UK aid ‘should focus on climate change’

9 May 19

The international development select committee has urged the government to put climate change at the heart of UK aid strategy.

Its report, released yesterday, on combating climate change has said this is “the single biggest threat to stability and well being in some of the world’s most vulnerable nations”.

The committee’s comments follow the appointment of new international development secretary Rory Stewart after the surprise move of Penny Mordaunt to defence.

Calling on UK aid for fossil fuel projects to end, the committee’s report argues that the UK’s target of spending £1.76bn on aid for climate-change related activities, should become the “annual minimum”.

Climate finance, it said, should be viewed as the cutting edge of a comprehensive aid strategy, linked to poverty reduction and adaptive technology, and based on the latest science.

Stephen Twigg, chair of the international development committee, said: “We cannot simply reflect on what we do at home.

“We must look at how we can provide the best support to those nations that will face the most serious consequences of climate change, yet have done little to cause it.”

Twigg welcomed the rising profile of climate change in the media thanks to the campaigning of schoolgirl Greta Thunberg.

During its inquiry, the committee heard from the conservation organisation WWF that climate change is already impacting people around the world, exacerbating poverty, and undermining development efforts.

Evidence from Oxfam GB stated that the 3.5 billion poorest people around the world face increased risk of floods, droughts, hunger and disease.

Marie Stopes International told the committee that if the international community fails to take action, progress made towards development over the past decades will be reversed.

Pointing to “incoherence” in government policy, the committee’s report said that UK Export Finance between 2010 and 2016 provided support worth £4.8bn to fossil fuel projects compared to £4.9bn on the International Climate Fund from 2011 to 2017.

It said: “Supporting the fossil fuel economy in developing countries damages the effectiveness of the UK’s approach to combatting climate change and this should be rectified urgently.”

**WORK REQUEST:** Print the stretch of the article on UK aid and climate change from "Stephen Twigg, chair" through "hunger and disease.", word for word. The data that comes next has no connection to the article on UK aid and climate change.

Collected data:
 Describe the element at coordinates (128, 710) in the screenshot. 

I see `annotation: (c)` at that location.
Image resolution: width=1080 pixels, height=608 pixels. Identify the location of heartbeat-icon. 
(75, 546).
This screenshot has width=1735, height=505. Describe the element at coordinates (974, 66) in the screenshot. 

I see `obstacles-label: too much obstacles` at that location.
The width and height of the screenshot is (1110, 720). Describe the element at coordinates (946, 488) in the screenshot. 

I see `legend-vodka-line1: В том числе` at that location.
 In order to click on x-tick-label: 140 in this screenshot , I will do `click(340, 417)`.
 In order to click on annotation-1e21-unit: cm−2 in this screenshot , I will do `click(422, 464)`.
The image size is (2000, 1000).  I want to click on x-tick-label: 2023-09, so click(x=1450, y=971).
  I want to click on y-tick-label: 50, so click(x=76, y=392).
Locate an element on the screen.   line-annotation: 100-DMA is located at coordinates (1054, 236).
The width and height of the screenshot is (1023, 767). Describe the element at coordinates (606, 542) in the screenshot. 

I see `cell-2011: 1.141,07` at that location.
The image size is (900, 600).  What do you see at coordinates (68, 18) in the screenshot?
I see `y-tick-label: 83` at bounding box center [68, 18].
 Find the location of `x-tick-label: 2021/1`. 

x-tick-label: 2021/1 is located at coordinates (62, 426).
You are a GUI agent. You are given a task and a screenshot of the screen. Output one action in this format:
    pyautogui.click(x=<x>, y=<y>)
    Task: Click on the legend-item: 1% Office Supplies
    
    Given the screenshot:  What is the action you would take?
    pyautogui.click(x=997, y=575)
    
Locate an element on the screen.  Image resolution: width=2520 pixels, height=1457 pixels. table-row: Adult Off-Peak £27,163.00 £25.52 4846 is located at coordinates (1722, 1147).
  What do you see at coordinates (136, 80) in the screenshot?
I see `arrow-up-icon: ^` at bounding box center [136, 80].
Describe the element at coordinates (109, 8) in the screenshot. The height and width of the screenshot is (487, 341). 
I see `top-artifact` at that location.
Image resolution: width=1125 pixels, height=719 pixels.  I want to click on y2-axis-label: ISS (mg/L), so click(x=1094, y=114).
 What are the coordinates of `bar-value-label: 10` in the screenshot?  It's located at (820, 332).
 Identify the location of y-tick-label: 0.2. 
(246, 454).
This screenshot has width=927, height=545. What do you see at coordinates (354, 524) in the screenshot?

**WRITTEN RESPONSE:**
Stephen Twigg, chair of the international development committee, said: “We cannot simply reflect on what we do at home.

“We must look at how we can provide the best support to those nations that will face the most serious consequences of climate change, yet have done little to cause it.”

Twigg welcomed the rising profile of climate change in the media thanks to the campaigning of schoolgirl Greta Thunberg.

During its inquiry, the committee heard from the conservation organisation WWF that climate change is already impacting people around the world, exacerbating poverty, and undermining development efforts.

Evidence from Oxfam GB stated that the 3.5 billion poorest people around the world face increased risk of floods, droughts, hunger and disease.